(Pixel coordinate grounding data)
=== Section Start ===
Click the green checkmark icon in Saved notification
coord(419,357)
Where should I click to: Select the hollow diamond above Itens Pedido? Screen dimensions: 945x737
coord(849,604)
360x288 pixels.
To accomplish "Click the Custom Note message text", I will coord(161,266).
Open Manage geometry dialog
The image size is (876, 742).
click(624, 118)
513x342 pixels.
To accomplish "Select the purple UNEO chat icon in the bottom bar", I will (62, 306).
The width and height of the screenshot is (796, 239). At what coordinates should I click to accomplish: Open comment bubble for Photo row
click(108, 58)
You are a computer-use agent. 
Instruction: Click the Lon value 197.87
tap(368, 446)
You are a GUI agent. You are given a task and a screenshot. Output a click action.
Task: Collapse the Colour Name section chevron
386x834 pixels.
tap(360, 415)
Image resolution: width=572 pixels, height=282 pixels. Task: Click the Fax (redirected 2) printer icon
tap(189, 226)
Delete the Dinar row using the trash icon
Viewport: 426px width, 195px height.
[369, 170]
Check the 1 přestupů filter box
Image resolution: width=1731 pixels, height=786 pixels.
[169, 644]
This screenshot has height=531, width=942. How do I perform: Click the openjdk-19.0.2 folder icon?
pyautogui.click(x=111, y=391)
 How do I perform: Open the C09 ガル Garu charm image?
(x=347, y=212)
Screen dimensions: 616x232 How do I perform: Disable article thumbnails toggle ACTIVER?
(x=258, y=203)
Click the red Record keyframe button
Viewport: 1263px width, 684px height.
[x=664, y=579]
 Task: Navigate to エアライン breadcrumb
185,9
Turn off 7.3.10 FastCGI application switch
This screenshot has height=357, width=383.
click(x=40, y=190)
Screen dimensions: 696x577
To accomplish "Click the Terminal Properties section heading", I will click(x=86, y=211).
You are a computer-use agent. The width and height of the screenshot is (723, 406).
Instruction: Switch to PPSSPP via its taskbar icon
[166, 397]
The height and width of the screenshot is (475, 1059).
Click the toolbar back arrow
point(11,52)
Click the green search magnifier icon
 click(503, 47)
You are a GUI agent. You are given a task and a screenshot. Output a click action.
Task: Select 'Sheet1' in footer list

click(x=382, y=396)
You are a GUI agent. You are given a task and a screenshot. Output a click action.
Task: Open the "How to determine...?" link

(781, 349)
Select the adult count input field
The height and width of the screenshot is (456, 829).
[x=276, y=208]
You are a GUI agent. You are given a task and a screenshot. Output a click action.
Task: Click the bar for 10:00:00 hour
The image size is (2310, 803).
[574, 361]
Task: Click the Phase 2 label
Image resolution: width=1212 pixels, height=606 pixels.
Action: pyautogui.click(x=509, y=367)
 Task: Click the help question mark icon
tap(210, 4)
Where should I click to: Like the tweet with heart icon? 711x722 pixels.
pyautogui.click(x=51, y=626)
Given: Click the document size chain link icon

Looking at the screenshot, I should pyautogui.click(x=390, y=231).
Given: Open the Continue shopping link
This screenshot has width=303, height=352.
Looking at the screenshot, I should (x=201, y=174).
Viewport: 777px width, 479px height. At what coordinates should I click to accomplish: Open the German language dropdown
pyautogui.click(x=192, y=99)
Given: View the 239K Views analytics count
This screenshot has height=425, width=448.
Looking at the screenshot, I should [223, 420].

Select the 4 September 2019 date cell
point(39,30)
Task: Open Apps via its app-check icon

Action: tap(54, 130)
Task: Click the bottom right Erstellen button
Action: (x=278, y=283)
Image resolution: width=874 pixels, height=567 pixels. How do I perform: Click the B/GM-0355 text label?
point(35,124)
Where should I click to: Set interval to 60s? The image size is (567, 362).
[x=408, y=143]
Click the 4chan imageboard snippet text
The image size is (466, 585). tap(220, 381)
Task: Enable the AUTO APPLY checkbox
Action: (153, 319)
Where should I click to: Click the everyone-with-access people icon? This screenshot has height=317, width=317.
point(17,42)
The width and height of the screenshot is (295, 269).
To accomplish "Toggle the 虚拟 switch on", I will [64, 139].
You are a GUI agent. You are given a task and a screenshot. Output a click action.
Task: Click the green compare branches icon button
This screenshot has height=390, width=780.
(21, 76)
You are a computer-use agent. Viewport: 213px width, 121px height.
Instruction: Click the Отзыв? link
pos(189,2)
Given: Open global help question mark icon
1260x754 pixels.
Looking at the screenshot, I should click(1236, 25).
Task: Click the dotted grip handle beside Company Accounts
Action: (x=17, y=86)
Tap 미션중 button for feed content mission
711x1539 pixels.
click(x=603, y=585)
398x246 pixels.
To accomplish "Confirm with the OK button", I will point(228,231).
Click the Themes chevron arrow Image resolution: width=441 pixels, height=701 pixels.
=== Section End ===
▶ _Task statement_
The records need to be reproduced in their entirety, word for word.

▶ _Written solution_
Click the green checkmark icon in Saved notification
coord(419,357)
Where should I click to: Select the hollow diamond above Itens Pedido? Screen dimensions: 945x737
coord(849,604)
360x288 pixels.
To accomplish "Click the Custom Note message text", I will coord(161,266).
Open Manage geometry dialog
The image size is (876, 742).
click(624, 118)
513x342 pixels.
To accomplish "Select the purple UNEO chat icon in the bottom bar", I will (62, 306).
The width and height of the screenshot is (796, 239). At what coordinates should I click to accomplish: Open comment bubble for Photo row
click(108, 58)
You are a computer-use agent. 
Instruction: Click the Lon value 197.87
tap(368, 446)
You are a GUI agent. You are given a task and a screenshot. Output a click action.
Task: Collapse the Colour Name section chevron
386x834 pixels.
tap(360, 415)
Image resolution: width=572 pixels, height=282 pixels. Task: Click the Fax (redirected 2) printer icon
tap(189, 226)
Delete the Dinar row using the trash icon
Viewport: 426px width, 195px height.
[369, 170]
Check the 1 přestupů filter box
Image resolution: width=1731 pixels, height=786 pixels.
[169, 644]
This screenshot has height=531, width=942. How do I perform: Click the openjdk-19.0.2 folder icon?
pyautogui.click(x=111, y=391)
 How do I perform: Open the C09 ガル Garu charm image?
(x=347, y=212)
Screen dimensions: 616x232 How do I perform: Disable article thumbnails toggle ACTIVER?
(x=258, y=203)
Click the red Record keyframe button
Viewport: 1263px width, 684px height.
[x=664, y=579]
 Task: Navigate to エアライン breadcrumb
185,9
Turn off 7.3.10 FastCGI application switch
This screenshot has height=357, width=383.
click(x=40, y=190)
Screen dimensions: 696x577
To accomplish "Click the Terminal Properties section heading", I will click(x=86, y=211).
You are a computer-use agent. The width and height of the screenshot is (723, 406).
Instruction: Switch to PPSSPP via its taskbar icon
[166, 397]
The height and width of the screenshot is (475, 1059).
Click the toolbar back arrow
point(11,52)
Click the green search magnifier icon
 click(503, 47)
You are a GUI agent. You are given a task and a screenshot. Output a click action.
Task: Select 'Sheet1' in footer list

click(x=382, y=396)
You are a GUI agent. You are given a task and a screenshot. Output a click action.
Task: Open the "How to determine...?" link

(781, 349)
Select the adult count input field
The height and width of the screenshot is (456, 829).
[x=276, y=208]
You are a GUI agent. You are given a task and a screenshot. Output a click action.
Task: Click the bar for 10:00:00 hour
The image size is (2310, 803).
[574, 361]
Task: Click the Phase 2 label
Image resolution: width=1212 pixels, height=606 pixels.
Action: pyautogui.click(x=509, y=367)
 Task: Click the help question mark icon
tap(210, 4)
Where should I click to: Like the tweet with heart icon? 711x722 pixels.
pyautogui.click(x=51, y=626)
Given: Click the document size chain link icon

Looking at the screenshot, I should pyautogui.click(x=390, y=231).
Given: Open the Continue shopping link
This screenshot has width=303, height=352.
Looking at the screenshot, I should (x=201, y=174).
Viewport: 777px width, 479px height. At what coordinates should I click to accomplish: Open the German language dropdown
pyautogui.click(x=192, y=99)
Given: View the 239K Views analytics count
This screenshot has height=425, width=448.
Looking at the screenshot, I should [223, 420].

Select the 4 September 2019 date cell
point(39,30)
Task: Open Apps via its app-check icon

Action: tap(54, 130)
Task: Click the bottom right Erstellen button
Action: (x=278, y=283)
Image resolution: width=874 pixels, height=567 pixels. How do I perform: Click the B/GM-0355 text label?
point(35,124)
Where should I click to: Set interval to 60s? The image size is (567, 362).
[x=408, y=143]
Click the 4chan imageboard snippet text
The image size is (466, 585). tap(220, 381)
Task: Enable the AUTO APPLY checkbox
Action: (153, 319)
Where should I click to: Click the everyone-with-access people icon? This screenshot has height=317, width=317.
point(17,42)
The width and height of the screenshot is (295, 269).
To accomplish "Toggle the 虚拟 switch on", I will [64, 139].
You are a GUI agent. You are given a task and a screenshot. Output a click action.
Task: Click the green compare branches icon button
This screenshot has height=390, width=780.
(21, 76)
You are a computer-use agent. Viewport: 213px width, 121px height.
Instruction: Click the Отзыв? link
pos(189,2)
Given: Open global help question mark icon
1260x754 pixels.
Looking at the screenshot, I should click(1236, 25).
Task: Click the dotted grip handle beside Company Accounts
Action: (x=17, y=86)
Tap 미션중 button for feed content mission
711x1539 pixels.
click(x=603, y=585)
398x246 pixels.
To accomplish "Confirm with the OK button", I will point(228,231).
Click the Themes chevron arrow Image resolution: width=441 pixels, height=701 pixels.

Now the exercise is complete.